Tagging Clayton Kershaw for National League MVP isn’t a bold, trailblazing opinion. It may very well be a consensus favorite among fans and pundits alike. Injuries to Troy Tulowitzki, Paul Goldschmidt, and Andrew McCutchen contributed to more parity for the award.
Those who deserve merit include Jonathan Lucroy, Carlos Gomez, Giancarlo Stanton, and Justin Upton. Kershaw’s teammates Dee Gordon and Yasiel Puig could garner votes. Yet, when you brief over Kershaw’s numbers, it wouldn’t be madness to infer the N.L. MVP is an open-and-shut-case if he maintains a solid pace through September.
A new age of defining a great player done using elaborate and sophisticated formulas drawn up by mathematicians and statisticians is present. In recent years, has ESPN acquiesced to putting graphics on player stat lines like on-base percentage (OBP, slugging percentage (SLG), and on-base plus slugging percentage (OPS). This concocted up a new trio of slash lines commonly affiliated with batting average, RBI, and home runs.

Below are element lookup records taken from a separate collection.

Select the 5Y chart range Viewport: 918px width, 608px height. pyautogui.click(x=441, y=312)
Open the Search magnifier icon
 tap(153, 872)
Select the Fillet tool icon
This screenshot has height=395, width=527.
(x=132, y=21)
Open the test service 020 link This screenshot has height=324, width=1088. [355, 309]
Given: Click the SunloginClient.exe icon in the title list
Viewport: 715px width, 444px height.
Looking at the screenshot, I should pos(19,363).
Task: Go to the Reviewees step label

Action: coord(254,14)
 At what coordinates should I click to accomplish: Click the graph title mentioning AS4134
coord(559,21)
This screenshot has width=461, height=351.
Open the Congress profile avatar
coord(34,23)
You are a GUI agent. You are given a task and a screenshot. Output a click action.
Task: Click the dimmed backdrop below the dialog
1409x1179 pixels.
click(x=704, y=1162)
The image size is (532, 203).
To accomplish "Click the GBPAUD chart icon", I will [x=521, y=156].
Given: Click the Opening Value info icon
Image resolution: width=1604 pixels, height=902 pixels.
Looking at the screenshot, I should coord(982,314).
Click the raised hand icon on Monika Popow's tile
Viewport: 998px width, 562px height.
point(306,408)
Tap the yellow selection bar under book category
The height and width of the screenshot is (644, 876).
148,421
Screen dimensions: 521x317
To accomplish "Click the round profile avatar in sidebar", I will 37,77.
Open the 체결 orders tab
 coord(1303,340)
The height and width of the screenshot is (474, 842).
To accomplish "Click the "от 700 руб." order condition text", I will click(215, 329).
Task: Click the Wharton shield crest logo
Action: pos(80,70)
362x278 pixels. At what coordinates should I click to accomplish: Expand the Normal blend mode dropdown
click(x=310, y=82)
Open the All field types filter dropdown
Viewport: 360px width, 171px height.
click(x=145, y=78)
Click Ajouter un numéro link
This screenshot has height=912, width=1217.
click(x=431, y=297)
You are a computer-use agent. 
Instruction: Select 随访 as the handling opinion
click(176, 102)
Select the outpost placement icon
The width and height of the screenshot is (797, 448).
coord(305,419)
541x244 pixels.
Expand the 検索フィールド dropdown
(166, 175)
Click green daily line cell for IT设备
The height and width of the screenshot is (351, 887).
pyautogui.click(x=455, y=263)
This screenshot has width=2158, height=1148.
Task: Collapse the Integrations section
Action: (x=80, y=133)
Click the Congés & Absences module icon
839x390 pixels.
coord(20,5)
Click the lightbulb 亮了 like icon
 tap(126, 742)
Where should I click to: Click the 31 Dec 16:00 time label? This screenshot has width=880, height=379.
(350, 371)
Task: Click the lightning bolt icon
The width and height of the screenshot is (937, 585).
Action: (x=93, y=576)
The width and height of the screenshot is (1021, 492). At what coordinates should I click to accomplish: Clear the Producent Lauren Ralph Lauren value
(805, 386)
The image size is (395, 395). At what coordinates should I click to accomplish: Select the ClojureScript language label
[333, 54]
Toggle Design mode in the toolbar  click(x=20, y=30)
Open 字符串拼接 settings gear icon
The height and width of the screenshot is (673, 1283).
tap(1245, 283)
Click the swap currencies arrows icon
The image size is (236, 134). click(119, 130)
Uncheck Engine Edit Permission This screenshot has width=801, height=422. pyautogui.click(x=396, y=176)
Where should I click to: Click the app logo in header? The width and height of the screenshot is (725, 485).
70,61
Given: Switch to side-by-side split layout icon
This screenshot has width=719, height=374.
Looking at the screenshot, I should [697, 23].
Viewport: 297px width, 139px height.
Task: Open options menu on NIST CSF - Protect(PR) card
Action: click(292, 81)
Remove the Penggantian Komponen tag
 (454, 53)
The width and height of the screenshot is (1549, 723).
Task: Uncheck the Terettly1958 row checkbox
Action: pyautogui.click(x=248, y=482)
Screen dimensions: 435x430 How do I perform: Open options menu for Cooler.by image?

While it’s become mainstream to an extent, detailed metrics have been around since baseball was created. It’s proliferation has evolved over time along with more fan involvement by way of simulated baseball games and real-time fantasy baseball leagues in the 1970s and 1980s.
It is for this reason (along with afore mentioned injured stars) that a good player like Jason Heyward is recognized for MVP candidacy, when he would have easily been an afterthought less than a decade ago. Heyward owns a .269 average, with 10 home runs and 50 RBI. He ranks in the top 10 in one offensive category with 56 walks, good for 10th in the N.L.
Thanks to advanced stats, Heyward barely trails the Marlins’ Stanton in WAR (wins above replacement). His elite defensive skills in right field beef up his 5.9 WAR, good for second to Miami’s Giancarlo Stanton who is at 6.1. Stanton lags behind Clayton Kershaw, who leads all National League players with a 6.6 WAR.
Different parties emerge when it comes to pitchers winning MVP awards. But what if the hurler’s numbers are too scintillating and overwhelming to ignore in favor of position names? The 26-year-old Texan is posting numbers to please traditional and modern era baseball observers.
Kershaw has 15 wins, a 1.82 ERA, 0.83 WHIP (walks and hitter per inning pitched), and 184 strikeouts with 21 total walks. Opponents are hitting a meager .194 average off him. His six complete games lead all of baseball.
He missed six weeks due to a strained back muscle. He made no April starts and media outlets rumored his back problems could linger for the whole season. The Los Angeles Dodgers were two games above .500 without Kershaw. Once he rejoined his team in May, the Dodgers have played 13 games over .500.
The left-hander endured his worst start in his third start back on May 17. Arizona knocked him around for six hits and seven earned runs in less than two innings. People surmised Kershaw’s back wasn’t entirely healed, that he was due for another disabled list stint. He’s baffled opposing lineups in 17 subsequent outings.
Kershaw hasn’t permitted over three earned runs in any start. He threw a perfect game on June 18 in a home victory against Colorado. It was officially a 15-strikeout no-hitter because of Hanley Ramirez’s bumbling throwing error. Kershaw’s 15 punch outs tied Warren Spahn for the most ever by a left-hander in a no-hitter. Only the incomparable Nolan Nyan’s 17 K’s in 1973 and 16 K’s in 1991 bested him for the most since 1900.
It’s no coincidence just 10 pitchers have won the MVP dating back to 1956. That was the year of the first Cy Young Award. Baseball has reverted back to a lower scoring game. Attribute it to less players using PEDs and a higher number of flamethrowers in starting and relief positions. The ratio of MLB’s best players has swayed more towards guys on the mound.
With that reality setting in, qualified award voters probably need to avoid ostracizing pitchers and acknowledge ones who simply ravage lineups every fifth day. It feels like there is a more of a reluctance to give a pitcher MVP than general acceptance. Pitching has overtaken baseball for at least a half decade, so granting MVPs to truly elite ones should not be deemed taboo.
Front line National League starters Johnny Cueto and Adam Wainwright have been very impressive themselves in 2014. They are well qualified for Cy Young votes. Each have made seven and five more starts than Kershaw respectively. However, Cueto and Wainwright’s impressive numbers pale in comparison to his through August.
The one blemish on Los Angeles’ ace is a one month injury absence, which undoubtedly influence some voters’ selections. It’s relative to critiquing beauty Jennifer Lopez for having a few chipped fingernails. Kershaw has more than made up for it by steamrolling all lineups at a historic pace. One additional month at this rate and Kershaw should be in line to duplicate what Justin Verlander accomplished three years ago.